En nuestro caso, la ausencia de
un régimen federal auténtico y consolidado, conjuntamente con la configuración
del régimen de partidos políticos, tiene el efecto de que en la práctica sea
casi tan sencillo modificar una norma constitucional como una ley secundaria.
Ello obedece, por un lado, al poder hegemónico de las cúpulas partidistas en
las cámaras de diputados y senadores a nivel federal y en los congresos
locales. Por otro lado, responde a que en la composición de todas ellas
básicamente intervienen los mismos partidos políticos nacionales, aunque se
modifiquen las correlaciones de fuerzas.
De esta manera, basta el acuerdo
de los partidos políticos necesarios para alcanzar la mayoría calificada en las
cámaras federales para obtener una reforma constitucional, porque
ordinariamente esas mismas fuerzas tienen el control de la mayoría de las
legislaturas locales. De allí se explica la inexistencia de antecedentes relativamente
recientes de rechazo a una reforma constitucional por las legislaturas locales
y que raramente haya algún congreso estatal que ose votar en contra de una
reforma ya aprobada por las cámaras federales. Así, la aprobación de reformas
constitucionales por las entidades federativas ha terminado por ser una
cuestión de mero trámite.
Es necesario considerar que la
doctrina imperante de la Suprema Corte de Justicia de la Nación establece que,
salvo por razones procedimentales, las normas incluidas en el texto de la
Constitución no son susceptibles de control constitucional. Lo anterior es
discutible, pero esa discusión no viene aquí a cuento. Me limito a señalar que
contra la introducción, modificación o supresión de contenidos normativos
constitucionales no hay medio de defensa, salvo por inobservancia del
procedimiento establecido.
En momentos en que, incluso, se
ha propuesto una nueva reforma a nuestro flamante texto del artículo primero
constitucional en materia de derechos humanos a efecto de limitar sus alcances,
con independencia de si tal modificación vaya o no prosperar en el Congreso de
la Unión, debemos plantearnos la necesidad de ampliar las exigencias para la reforma
de la Constitución, a fin de acrecentar su nivel de consenso, de tal manera que
el documento que en el que se plasman nuestros derechos y deberes
fundamentales, así como las normas básicas de funcionamiento del Estado, no
quede al arbitrio de las cúpulas partidistas, trátese de algunas o de todas.
Claro que es necesario precisar,
aunque no haya aquí suficiente espacio para desarrollar el tema, que el
concepto de rigidez constitucional no es un valor absoluto, por ello lo he
identificado con la idea de una relativa estabilidad. Ni el cambio
constitucional es un valor en sí mismo, ni lo es la conservación de los
contenidos normativos de una Constitución.

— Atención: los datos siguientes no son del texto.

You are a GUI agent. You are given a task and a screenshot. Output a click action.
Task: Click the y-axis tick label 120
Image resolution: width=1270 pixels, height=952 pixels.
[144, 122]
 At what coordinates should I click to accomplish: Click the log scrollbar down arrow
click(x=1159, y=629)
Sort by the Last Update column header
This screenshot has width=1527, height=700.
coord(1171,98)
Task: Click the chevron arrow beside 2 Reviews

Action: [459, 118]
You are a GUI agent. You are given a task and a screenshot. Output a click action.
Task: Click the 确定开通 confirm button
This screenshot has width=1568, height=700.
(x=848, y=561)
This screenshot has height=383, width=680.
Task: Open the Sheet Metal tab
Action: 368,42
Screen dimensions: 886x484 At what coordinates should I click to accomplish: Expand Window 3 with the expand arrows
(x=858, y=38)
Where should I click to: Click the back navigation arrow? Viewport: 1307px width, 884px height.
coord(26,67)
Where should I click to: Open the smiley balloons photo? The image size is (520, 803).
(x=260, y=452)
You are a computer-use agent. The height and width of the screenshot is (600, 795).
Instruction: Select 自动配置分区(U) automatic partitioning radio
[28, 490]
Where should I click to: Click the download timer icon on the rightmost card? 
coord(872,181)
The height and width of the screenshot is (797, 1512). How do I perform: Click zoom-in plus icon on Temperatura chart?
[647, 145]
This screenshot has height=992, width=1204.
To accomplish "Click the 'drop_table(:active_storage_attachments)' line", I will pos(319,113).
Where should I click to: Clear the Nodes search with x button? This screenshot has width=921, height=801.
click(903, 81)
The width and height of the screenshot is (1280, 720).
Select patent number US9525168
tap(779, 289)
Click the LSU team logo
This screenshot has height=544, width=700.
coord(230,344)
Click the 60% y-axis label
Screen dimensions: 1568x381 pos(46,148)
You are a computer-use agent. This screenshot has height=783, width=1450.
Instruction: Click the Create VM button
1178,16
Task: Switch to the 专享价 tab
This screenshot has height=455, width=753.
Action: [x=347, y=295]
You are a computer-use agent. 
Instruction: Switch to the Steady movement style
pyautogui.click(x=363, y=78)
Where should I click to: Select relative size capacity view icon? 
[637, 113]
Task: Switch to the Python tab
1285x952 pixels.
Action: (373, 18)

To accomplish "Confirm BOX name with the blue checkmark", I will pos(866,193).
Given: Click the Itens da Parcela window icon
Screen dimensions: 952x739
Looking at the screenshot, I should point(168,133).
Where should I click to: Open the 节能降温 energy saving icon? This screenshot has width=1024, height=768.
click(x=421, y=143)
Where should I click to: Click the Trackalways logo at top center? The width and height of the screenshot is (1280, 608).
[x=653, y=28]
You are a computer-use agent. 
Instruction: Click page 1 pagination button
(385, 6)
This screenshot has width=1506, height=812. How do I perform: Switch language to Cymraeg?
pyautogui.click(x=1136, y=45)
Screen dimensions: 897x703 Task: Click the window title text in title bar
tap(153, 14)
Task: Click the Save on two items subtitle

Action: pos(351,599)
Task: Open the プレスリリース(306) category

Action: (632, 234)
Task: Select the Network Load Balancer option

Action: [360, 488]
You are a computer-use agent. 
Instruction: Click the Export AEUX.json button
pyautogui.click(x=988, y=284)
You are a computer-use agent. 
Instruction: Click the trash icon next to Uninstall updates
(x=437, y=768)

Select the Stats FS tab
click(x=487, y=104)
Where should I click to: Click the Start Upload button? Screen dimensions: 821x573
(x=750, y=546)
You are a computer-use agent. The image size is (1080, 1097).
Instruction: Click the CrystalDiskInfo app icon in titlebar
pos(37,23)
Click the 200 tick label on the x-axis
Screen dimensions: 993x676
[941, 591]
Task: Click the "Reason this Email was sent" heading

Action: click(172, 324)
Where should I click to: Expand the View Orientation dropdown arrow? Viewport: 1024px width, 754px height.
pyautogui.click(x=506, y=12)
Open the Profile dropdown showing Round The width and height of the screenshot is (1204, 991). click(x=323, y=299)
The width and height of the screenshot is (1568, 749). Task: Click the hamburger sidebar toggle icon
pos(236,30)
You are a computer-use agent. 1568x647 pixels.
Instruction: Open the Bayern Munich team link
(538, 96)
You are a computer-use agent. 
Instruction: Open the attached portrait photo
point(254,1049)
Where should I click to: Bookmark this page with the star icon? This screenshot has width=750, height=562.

Además, siguiendo a Joseph Aguiló,
además de rigidez constitucional, entendida como dificultad para el cambio, es
necesaria la adaptabilidad de la Constitución, caracterizada como resistencia
constitucional, esto es, que a pesar de la estabilidad constitucional su
interpretación y aplicación la hagan compatible con las condiciones históricas
vigentes en un momento dado.
Es cierto que la Constitución es
algo más que el texto Constitucional y que no puede ser la obra unilateral de
un cuerpo legislativo o de la asociación de algunos de ellos, como ocurre en
nuestro caso, sino que es una obra de colaboración, comenzando con quienes
tienen a su cargo la tarea de interpretar ese texto, como son los tribunales
con facultades de revisión constitucional. Pero el texto constitucional es
decisivo, sin duda alguna, en un régimen de constitución escrita. Por tanto, no
puede quedar al sólo arbitrio de las cúpulas partidistas la determinación de
los contenidos constitucionales.
Tener una Constitución que cambia
más de cinco veces por año es un dato que debería preocupar aun suponiendo a
priori que la mayoría de las reformas aprobadas en los últimos años hubieran
sido en sí mismas más benéficas que perjudiciales. El problema es que son bastantes
las reformas y demasiado pocos quienes respecto de ellas deciden. Quizá es
tiempo de discutir la introducción, como parte del procedimiento de reforma a
la Constitución, de la figura del referéndum ratificatorio.